All my life I’ve heard so many breastfeeding horror stories of cracked and bleeding nipples, babies that won’t latch, babies that bite (yikes!), and heartbreak due to inability to breastfeed. I know many of those stories represent real women and real challenges, and my heart goes out to them. Having difficulties with feeding my baby would have been the one thing that really could have gotten to me as a new mom. I want you to know that there are positive stories about breastfeeding too though. What if we started telling those stories to expectant moms instead? What if we shared our accounts filled with the precious moments and real physical and emotional benefits of breastfeeding to encourage them to at least try to nurse their babies instead of giving up before they even begin?
So let me be the first to start. I have been so blessed to have one such story. No, it hasn’t always been easy. The first two weeks were a challenge as baby and I learned. I was hopeless at unhooking my bra clasp with one hand fast enough to prevent him from starting to scream and getting all worked up. It was awkward to figure out how to balance that baby and his floppy little head to help him stay latched. I was sensitive and sore. Then after the magical two week mark, the soreness went away. After six weeks we had it figured out. No, it wasn’t always easy, but it has been an incredibly positive experience.

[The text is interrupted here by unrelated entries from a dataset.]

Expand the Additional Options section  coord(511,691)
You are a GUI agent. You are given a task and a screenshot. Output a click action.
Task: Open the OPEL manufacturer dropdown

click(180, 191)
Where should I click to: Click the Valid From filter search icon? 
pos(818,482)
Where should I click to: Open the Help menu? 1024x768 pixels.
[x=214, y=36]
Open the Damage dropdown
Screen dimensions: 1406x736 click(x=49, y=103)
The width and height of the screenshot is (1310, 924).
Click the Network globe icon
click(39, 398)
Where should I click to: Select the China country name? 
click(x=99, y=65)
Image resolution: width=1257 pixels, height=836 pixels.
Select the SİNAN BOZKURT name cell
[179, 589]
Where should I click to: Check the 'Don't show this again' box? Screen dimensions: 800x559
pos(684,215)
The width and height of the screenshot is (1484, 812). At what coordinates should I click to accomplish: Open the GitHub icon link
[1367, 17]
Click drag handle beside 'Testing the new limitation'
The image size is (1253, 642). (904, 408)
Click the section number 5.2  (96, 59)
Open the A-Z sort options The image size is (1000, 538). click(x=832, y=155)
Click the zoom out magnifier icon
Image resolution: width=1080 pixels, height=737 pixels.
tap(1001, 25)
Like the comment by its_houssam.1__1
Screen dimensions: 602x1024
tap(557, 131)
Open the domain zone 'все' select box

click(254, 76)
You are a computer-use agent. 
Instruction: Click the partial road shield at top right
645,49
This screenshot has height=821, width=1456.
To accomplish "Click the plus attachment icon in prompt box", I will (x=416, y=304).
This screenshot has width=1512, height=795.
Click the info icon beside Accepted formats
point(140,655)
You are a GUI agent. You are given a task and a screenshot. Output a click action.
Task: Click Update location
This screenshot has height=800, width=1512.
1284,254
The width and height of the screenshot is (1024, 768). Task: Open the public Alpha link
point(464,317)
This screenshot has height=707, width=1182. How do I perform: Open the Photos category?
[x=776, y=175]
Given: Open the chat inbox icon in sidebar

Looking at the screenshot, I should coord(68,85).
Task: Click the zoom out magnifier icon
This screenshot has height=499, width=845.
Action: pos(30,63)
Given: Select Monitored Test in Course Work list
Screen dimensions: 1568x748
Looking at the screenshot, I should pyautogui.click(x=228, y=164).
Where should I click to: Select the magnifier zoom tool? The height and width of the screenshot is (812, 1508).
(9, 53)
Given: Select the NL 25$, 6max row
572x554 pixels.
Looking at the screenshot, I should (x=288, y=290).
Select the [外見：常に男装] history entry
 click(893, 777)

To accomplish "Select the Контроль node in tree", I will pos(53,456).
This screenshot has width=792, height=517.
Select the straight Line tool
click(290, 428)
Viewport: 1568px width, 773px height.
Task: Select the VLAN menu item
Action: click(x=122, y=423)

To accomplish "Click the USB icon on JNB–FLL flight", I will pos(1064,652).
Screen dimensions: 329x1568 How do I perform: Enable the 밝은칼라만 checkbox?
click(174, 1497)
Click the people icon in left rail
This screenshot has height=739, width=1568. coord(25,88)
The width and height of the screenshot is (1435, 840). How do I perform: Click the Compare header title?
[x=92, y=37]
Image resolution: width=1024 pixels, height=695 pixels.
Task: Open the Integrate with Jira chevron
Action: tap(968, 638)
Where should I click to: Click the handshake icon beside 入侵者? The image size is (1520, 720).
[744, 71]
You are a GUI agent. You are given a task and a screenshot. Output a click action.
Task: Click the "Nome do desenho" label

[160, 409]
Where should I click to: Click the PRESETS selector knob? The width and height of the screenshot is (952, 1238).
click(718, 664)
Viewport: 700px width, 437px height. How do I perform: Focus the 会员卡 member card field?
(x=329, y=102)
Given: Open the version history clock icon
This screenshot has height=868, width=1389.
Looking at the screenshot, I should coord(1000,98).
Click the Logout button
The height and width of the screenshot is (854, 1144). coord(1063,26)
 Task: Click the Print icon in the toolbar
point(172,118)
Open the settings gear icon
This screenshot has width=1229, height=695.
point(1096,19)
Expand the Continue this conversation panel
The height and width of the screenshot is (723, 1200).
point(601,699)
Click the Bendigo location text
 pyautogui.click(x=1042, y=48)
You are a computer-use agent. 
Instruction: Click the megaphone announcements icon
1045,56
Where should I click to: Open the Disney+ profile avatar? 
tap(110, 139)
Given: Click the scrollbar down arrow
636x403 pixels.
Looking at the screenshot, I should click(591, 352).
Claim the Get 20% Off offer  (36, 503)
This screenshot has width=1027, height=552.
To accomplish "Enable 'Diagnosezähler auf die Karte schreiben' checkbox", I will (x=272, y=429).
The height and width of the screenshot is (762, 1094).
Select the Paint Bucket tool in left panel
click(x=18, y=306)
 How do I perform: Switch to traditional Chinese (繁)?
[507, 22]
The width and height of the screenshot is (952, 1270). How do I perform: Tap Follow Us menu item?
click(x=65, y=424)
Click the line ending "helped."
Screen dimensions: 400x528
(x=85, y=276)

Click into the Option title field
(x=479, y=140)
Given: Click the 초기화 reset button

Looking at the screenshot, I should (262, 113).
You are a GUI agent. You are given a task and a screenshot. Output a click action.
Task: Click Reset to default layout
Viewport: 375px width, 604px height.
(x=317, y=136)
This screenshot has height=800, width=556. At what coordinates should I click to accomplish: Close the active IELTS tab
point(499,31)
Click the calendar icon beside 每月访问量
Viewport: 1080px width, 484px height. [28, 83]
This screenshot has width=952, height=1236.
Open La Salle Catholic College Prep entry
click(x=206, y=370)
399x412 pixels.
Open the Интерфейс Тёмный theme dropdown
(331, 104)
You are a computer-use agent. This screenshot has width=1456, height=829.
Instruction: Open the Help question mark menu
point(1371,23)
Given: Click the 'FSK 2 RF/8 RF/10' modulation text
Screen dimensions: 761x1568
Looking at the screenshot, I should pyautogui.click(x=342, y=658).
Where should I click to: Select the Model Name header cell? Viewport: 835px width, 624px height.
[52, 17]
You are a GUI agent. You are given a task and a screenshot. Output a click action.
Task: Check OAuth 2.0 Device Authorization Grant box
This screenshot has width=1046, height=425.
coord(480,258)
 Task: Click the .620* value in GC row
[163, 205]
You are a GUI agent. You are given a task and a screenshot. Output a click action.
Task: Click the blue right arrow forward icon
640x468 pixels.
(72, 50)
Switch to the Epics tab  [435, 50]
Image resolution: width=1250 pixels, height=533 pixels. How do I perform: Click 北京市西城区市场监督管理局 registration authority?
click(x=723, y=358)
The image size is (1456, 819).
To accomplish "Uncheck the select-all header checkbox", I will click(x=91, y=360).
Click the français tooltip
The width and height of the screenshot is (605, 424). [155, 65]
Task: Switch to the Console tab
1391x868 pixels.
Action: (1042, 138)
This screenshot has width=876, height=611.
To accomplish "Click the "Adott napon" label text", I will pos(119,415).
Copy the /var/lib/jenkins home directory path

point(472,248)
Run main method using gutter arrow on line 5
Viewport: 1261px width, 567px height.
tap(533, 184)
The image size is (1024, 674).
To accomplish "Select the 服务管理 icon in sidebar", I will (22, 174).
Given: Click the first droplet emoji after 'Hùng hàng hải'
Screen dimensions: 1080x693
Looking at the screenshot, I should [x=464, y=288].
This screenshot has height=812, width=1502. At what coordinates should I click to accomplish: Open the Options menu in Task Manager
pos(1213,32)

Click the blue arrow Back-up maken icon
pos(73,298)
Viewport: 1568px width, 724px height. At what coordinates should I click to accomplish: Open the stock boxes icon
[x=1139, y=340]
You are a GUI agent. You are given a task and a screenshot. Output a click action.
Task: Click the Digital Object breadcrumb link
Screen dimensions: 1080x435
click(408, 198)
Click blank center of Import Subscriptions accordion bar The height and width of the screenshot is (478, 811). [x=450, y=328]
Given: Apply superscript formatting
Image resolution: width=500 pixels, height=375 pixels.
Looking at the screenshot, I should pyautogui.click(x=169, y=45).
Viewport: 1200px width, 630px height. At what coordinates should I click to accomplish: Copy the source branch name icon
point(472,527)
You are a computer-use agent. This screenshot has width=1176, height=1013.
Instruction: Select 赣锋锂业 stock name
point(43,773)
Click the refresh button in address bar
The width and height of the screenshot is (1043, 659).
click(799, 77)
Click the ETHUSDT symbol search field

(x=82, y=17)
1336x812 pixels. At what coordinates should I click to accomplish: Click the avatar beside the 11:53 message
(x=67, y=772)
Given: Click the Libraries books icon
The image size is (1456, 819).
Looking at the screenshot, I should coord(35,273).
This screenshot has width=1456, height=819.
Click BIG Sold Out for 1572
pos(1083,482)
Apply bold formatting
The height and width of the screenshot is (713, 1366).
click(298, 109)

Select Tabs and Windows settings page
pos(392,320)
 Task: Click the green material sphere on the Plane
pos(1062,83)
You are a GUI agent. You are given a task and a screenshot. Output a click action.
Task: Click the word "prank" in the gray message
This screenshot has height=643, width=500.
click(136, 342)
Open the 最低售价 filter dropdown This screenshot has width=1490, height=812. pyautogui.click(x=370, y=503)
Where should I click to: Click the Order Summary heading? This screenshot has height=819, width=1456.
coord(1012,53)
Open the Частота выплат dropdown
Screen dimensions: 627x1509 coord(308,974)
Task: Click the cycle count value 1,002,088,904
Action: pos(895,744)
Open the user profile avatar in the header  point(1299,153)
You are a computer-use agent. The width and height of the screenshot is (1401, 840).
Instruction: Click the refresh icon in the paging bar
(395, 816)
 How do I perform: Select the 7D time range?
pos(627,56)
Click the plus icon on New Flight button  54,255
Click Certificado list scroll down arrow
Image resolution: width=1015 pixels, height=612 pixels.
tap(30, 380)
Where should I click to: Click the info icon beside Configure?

I received a few simple pieces of advice that helped me to get started which I want to pass along. While I was pregnant, I read The Womanly Art of Breastfeeding. This is the “bible” of breastfeeding published by La Leche League. It has countless tips and tricks along with troubleshooting and advice to address the whole range of a new mom’s concerns. Immediately after BabyE was born, my dear midwife helped us to get started with breastfeeding. Even though he didn’t latch at that time, after he woke up from a nice long nap, he suckled for a whole hour the first time! Here are the tips that gave us a firm foundation for a positive breastfeeding experience:
#1 Be Supportive. The baby’s mouth will instinctively open wide to nurse. Many babies can scoot to find mama’s breast just minutes after a natural birth, though their necks aren’t always strong enough to get and maintain a good deep latch. When they open wide, they may need you to help them support their heads as they move toward the breast. If it weren’t for my midwife demonstrating to me how to do this, I never would have been confident enough to firmly guide Baby’s head. Don’t worry though, it won’t hurt them, but it will help to get a good latch that doesn’t cause you pain. It was wonderful that even DH could help with this part of breastfeeding when I felt like I needed three hands. The cross-cradle hold is also helps.
|BabyE asleep after a feed.|
#2 Make a “Big Fat Sandwich” and a fishy face. Baby needs to get a big bite of breast tissue in his mouth for a good latch. You may need to flatten out the breast like a sandwich to help him do this, especially in the early days when breasts can be very full. He shouldn’t be sucking only on the nipple. This was something that never occurred to me before reading it. The whole areola should be in his mouth to allow him access to all the milk available. If at the end of the feeding he is relaxed and begins hanging on the nipple only, refer to tip #3. The baby should make a fishy face with mouth wide open and lips turned out. Looking for this helped me make sure that Baby had a good latch. When he latched correctly, I could really feel it. “It’ll curl your toes,” as my midwife told me.
#3 If the latch isn’t right, detach the baby and start again. When BabyE was brand new, I was so relieved, happy, and proud when he latched at all. The idea of purposefully detaching him seemed crazy to me. Wouldn’t it be better just to let him be? Even though it was difficult, I’m thankful for my midwife’s advice to never put up with a bad latch. I believe, making sure that baby has a good latch is the reason I didn’t have problems with breastfeeding pain or raw cracked nipples.
I hope you’ll find these tips helpful. These are what worked for me. If you’re having trouble, be sure to contact a La Leche League leader or a lactation consultant and get help. You can do it!